:: Supplied data

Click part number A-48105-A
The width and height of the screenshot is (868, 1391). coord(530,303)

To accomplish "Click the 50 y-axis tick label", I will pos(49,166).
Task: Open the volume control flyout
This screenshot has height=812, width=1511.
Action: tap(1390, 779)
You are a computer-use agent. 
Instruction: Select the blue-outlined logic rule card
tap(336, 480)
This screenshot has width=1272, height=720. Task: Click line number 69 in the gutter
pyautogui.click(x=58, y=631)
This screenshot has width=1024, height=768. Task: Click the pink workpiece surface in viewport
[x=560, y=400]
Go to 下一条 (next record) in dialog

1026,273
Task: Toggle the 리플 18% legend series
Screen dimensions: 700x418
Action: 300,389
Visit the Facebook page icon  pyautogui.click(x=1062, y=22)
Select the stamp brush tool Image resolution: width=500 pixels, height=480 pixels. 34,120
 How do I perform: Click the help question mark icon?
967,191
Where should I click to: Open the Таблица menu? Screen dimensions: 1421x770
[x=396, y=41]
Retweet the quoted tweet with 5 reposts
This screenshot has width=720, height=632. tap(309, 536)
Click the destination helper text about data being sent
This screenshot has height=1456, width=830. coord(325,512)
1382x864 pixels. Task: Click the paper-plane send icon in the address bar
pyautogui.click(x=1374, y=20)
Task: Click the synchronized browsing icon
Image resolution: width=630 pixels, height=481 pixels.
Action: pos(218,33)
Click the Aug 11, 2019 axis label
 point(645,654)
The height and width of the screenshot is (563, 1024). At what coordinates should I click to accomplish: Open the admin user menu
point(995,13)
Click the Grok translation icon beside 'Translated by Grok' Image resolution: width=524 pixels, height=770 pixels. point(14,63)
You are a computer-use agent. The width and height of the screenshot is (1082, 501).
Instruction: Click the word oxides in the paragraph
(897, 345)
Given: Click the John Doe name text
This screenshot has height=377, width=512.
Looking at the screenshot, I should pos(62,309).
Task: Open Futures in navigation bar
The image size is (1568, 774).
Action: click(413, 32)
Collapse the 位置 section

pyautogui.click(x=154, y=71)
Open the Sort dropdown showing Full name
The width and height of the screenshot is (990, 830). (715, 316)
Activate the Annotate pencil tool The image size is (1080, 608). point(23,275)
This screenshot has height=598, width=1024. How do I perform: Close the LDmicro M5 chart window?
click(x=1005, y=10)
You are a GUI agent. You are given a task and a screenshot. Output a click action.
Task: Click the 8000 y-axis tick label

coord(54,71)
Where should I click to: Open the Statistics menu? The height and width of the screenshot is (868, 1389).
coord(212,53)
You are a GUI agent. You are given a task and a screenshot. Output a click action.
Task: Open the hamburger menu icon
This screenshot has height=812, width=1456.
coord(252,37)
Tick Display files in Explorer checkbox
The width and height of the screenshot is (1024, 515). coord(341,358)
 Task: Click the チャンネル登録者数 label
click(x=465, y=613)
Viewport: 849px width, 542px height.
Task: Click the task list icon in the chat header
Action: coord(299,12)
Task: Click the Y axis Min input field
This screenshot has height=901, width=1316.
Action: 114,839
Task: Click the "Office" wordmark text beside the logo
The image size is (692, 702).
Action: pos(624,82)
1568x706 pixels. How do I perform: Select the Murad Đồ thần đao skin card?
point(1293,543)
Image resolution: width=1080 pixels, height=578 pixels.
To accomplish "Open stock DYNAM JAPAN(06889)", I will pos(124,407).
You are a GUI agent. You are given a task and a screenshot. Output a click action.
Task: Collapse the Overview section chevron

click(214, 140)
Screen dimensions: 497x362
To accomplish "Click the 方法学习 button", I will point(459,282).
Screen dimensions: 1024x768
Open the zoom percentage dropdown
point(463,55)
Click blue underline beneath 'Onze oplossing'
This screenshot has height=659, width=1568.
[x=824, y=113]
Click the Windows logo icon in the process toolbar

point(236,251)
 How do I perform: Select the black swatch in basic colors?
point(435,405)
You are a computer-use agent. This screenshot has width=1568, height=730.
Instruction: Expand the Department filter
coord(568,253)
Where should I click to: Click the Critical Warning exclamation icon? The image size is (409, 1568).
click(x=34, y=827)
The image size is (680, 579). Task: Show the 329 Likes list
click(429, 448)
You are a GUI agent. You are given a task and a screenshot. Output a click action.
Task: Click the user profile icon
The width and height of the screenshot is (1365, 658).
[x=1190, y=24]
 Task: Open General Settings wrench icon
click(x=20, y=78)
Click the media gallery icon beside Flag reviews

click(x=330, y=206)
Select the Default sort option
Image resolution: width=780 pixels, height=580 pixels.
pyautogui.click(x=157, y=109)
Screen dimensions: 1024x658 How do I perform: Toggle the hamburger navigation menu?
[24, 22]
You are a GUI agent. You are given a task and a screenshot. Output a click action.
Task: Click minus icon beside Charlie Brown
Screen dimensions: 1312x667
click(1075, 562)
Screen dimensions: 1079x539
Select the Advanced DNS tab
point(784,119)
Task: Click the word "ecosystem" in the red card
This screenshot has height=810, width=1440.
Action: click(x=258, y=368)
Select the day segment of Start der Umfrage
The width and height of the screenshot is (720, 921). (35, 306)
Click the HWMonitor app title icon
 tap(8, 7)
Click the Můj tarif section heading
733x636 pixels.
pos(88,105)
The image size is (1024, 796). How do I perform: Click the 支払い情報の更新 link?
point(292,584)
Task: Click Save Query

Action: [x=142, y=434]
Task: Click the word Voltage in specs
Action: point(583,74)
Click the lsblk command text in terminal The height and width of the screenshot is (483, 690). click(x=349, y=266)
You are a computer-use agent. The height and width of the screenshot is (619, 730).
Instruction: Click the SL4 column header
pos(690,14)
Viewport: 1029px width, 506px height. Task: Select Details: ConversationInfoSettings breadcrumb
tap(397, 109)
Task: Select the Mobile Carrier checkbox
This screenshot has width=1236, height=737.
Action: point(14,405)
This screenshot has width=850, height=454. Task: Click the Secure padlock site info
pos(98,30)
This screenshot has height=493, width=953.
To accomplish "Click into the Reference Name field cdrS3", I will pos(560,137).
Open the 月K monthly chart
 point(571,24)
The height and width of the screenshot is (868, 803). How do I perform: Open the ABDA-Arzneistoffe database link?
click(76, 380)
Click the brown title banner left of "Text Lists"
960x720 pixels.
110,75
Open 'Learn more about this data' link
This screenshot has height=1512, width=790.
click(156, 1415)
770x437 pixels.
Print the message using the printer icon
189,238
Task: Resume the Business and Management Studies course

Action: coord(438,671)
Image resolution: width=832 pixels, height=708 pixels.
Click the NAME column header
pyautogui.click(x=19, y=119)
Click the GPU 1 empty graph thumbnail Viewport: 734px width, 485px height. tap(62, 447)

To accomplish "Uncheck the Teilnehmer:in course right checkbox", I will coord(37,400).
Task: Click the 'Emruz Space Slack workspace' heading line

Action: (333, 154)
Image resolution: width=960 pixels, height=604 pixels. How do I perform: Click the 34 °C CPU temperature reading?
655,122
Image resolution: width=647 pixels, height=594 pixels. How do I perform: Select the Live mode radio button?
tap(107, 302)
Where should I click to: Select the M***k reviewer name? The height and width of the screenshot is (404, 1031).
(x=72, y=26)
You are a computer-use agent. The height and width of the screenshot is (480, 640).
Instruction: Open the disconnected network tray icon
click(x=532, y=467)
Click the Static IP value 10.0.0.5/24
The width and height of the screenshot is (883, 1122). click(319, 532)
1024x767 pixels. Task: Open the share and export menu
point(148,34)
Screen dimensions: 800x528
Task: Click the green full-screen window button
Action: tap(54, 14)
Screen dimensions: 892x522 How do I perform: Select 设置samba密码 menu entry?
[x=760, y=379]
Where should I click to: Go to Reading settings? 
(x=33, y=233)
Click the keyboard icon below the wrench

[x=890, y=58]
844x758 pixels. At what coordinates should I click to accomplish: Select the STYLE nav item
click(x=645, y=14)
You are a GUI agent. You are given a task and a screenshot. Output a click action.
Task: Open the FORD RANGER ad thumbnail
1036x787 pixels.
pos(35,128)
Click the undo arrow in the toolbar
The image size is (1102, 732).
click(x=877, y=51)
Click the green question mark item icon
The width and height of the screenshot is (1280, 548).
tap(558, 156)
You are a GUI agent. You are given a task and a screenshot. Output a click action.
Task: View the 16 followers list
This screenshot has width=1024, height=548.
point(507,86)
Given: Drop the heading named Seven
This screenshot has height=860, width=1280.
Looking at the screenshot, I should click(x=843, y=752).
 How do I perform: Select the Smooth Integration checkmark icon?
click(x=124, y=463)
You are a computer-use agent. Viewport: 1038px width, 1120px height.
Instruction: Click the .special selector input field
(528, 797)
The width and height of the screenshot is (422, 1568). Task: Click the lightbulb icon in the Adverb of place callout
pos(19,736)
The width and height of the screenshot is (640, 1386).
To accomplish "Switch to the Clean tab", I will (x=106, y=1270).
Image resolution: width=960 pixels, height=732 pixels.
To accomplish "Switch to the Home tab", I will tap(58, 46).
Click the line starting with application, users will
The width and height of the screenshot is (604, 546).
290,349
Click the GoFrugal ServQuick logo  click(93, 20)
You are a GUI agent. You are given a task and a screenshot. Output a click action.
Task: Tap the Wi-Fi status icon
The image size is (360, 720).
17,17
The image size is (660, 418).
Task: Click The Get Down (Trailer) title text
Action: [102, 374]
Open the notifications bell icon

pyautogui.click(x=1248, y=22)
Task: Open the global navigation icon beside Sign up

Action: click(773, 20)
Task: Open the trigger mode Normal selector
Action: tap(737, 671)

::::

● **Action item**: Your answer must be the lines above from the one containing "Print the message using the printer icon" to the one containing "Task: View the 16 followers list", both included, restated word for word.

● **Problem solution**:
Print the message using the printer icon
189,238
Task: Resume the Business and Management Studies course

Action: coord(438,671)
Image resolution: width=832 pixels, height=708 pixels.
Click the NAME column header
pyautogui.click(x=19, y=119)
Click the GPU 1 empty graph thumbnail Viewport: 734px width, 485px height. tap(62, 447)

To accomplish "Uncheck the Teilnehmer:in course right checkbox", I will coord(37,400).
Task: Click the 'Emruz Space Slack workspace' heading line

Action: (333, 154)
Image resolution: width=960 pixels, height=604 pixels. How do I perform: Click the 34 °C CPU temperature reading?
655,122
Image resolution: width=647 pixels, height=594 pixels. How do I perform: Select the Live mode radio button?
tap(107, 302)
Where should I click to: Select the M***k reviewer name? The height and width of the screenshot is (404, 1031).
(x=72, y=26)
You are a computer-use agent. The height and width of the screenshot is (480, 640).
Instruction: Open the disconnected network tray icon
click(x=532, y=467)
Click the Static IP value 10.0.0.5/24
The width and height of the screenshot is (883, 1122). click(319, 532)
1024x767 pixels. Task: Open the share and export menu
point(148,34)
Screen dimensions: 800x528
Task: Click the green full-screen window button
Action: tap(54, 14)
Screen dimensions: 892x522 How do I perform: Select 设置samba密码 menu entry?
[x=760, y=379]
Where should I click to: Go to Reading settings? 
(x=33, y=233)
Click the keyboard icon below the wrench

[x=890, y=58]
844x758 pixels. At what coordinates should I click to accomplish: Select the STYLE nav item
click(x=645, y=14)
You are a GUI agent. You are given a task and a screenshot. Output a click action.
Task: Open the FORD RANGER ad thumbnail
1036x787 pixels.
pos(35,128)
Click the undo arrow in the toolbar
The image size is (1102, 732).
click(x=877, y=51)
Click the green question mark item icon
The width and height of the screenshot is (1280, 548).
tap(558, 156)
You are a GUI agent. You are given a task and a screenshot. Output a click action.
Task: View the 16 followers list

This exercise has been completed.